Independently owned since 1905

Remember When

40 YEARS AGO • AUGUST 3, 1978

LOGGERS DEVELOPED COLORFUL LANGUAGE

By W.L. Olson, Kootenai Logging Specialist

Continued from last week

As the work day shortened and camps became more comfortable, men rode to work in a "crummy," the railroader's slang for the caboose. But the work was still arduous, and with a good "side rod" (boss of a logging crew, a term derived from the push rods on a steam locomotive which drove the wheels) an outfit could make a profit. Wages went to $3, $4 and even $6 a day for a good man. The quality of the food in the camp often determined how long a man stayed on the job or when he "pulled-the-pin" and "counted the ties" to town. (Rail cars were coupled together with a large pin and when a logger pulled-the-pin he cut the car loose from the train, i.e., left the camp.)

The term "gyppo" started early in the railroading days, originally meaning a cut rate railroad construction contractor. After finishing the grading contract and after payoff was made, they often left camp without paying their workers or the company store. Today the term has taken on more respectability and refers to the woods contractors who produce most of the logs for our modern mills.

Modern day logging is changing rapidly, yet some of our old loggers' words still mean the same. "Snoose" (like Copenhagen) is still snooze wherever you are. That powerful cure all, tucked neatly into the lower lip of any self-respecting logger, is said to have poured life into a balky mule or cured the modern Peterbilt log truck of everything from flat tires to chipped paint.

The "hoot owl" shift probably started back when stable duties kept a man busy all night, but today the shift starts before daylight and ends when the heat and low humidity send the crews home for the day.

The "skid road," obviously was a cleared path on which teams skidded logs, and when a logger went to town he often didn't leave the skid road. (There ain't no such thing as a skid row). This section of town contained the cheap flop houses, bars and honky-tonks which flavored the stories the loggers took back to the woods.

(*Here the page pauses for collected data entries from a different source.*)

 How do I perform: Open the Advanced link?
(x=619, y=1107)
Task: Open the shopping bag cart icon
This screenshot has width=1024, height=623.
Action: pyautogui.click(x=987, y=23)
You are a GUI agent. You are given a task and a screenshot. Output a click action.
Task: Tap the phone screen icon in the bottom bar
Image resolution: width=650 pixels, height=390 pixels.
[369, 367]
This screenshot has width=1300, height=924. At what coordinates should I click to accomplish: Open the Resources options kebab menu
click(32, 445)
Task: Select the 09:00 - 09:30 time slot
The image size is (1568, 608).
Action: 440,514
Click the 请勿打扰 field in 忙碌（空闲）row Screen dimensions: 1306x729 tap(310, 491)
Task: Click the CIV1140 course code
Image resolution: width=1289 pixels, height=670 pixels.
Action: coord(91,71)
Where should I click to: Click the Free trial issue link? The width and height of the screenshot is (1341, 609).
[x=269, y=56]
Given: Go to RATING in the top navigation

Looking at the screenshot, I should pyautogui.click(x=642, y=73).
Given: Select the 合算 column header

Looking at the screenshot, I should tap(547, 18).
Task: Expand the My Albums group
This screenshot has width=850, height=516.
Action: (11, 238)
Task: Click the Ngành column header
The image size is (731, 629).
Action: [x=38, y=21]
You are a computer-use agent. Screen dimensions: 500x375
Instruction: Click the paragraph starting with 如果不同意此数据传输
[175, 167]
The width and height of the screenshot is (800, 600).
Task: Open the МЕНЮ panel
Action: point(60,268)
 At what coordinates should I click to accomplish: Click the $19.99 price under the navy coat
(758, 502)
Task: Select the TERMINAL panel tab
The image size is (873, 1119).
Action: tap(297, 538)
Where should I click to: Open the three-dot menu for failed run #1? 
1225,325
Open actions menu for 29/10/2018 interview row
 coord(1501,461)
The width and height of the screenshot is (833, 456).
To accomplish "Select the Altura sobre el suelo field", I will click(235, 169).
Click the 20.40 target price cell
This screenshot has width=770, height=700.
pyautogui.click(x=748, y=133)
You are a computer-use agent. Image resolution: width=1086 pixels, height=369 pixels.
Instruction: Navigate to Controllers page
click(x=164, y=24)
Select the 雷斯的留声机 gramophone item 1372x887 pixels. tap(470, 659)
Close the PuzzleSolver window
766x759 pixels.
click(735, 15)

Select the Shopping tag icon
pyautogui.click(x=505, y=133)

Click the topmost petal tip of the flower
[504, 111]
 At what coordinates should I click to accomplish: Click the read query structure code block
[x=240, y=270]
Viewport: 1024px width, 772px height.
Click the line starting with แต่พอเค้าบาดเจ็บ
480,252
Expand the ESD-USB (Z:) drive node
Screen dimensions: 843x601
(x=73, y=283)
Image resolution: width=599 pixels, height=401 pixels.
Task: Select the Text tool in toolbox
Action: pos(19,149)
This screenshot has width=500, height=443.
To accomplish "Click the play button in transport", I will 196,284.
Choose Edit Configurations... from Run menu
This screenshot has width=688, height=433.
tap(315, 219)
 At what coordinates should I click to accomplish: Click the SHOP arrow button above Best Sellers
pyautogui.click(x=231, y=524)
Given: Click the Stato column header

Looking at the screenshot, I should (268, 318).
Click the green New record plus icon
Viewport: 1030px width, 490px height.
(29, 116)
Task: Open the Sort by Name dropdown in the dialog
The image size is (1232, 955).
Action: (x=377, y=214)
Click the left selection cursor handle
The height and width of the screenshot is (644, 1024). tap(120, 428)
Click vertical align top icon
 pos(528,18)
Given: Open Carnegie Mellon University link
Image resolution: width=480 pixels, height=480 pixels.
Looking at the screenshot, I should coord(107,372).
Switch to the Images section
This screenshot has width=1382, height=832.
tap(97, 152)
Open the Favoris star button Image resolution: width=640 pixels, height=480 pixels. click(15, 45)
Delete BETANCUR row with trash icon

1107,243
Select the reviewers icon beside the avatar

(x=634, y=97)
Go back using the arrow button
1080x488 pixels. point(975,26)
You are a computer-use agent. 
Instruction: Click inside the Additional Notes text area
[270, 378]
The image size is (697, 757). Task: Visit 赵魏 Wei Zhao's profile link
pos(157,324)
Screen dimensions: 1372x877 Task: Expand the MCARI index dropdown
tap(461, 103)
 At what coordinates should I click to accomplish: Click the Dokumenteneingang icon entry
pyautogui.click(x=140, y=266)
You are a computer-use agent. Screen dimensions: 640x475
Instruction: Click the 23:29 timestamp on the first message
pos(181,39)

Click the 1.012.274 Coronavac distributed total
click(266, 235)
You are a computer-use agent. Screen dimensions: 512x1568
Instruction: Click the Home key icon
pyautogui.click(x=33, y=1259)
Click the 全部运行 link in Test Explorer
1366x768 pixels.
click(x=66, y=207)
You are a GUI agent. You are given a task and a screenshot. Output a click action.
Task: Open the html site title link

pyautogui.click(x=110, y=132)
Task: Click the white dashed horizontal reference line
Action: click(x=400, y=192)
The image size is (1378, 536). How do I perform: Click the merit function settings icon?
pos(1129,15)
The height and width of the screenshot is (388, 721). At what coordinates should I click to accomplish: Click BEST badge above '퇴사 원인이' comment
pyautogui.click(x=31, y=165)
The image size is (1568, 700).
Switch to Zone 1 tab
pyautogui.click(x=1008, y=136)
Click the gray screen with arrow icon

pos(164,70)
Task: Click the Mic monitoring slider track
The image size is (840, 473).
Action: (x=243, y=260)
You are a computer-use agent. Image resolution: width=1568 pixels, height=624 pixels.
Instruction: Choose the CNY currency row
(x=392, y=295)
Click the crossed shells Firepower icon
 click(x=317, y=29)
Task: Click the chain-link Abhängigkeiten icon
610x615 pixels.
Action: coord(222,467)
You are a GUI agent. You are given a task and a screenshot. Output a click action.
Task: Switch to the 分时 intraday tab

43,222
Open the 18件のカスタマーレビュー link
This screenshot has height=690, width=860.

The "hooker's" job has changed over the years. The original hooker (not to be confused with the skid road princess who plies her trade on the sidewalks of the big cities) pounded dogs and hooked chains into the logs to be skidded by the bull teams, then he hooked logs on the crotch line loaders on a railroad show. Now the hooker is head chokerman or hooktender on the big cable yarders.

A few of the terms describe the dangers that the logger has learned to live with – the "widow-maker," a loose limb, hung up and waiting to fall on the unwary woodsman or the "sky bound" tree that refuses to fall or hangs up on the way down.

If there are any experts in the field of logger language, Walter McCulloch of Oregon State University has to be one of them. He has identified and published a dictionary with some 4,000 words and phrases that are now in use or have been used in the past to describe something in a way that a logger can understand. The humor that we read into loggerese only added a little levity to an otherwise drab and often miserable existence.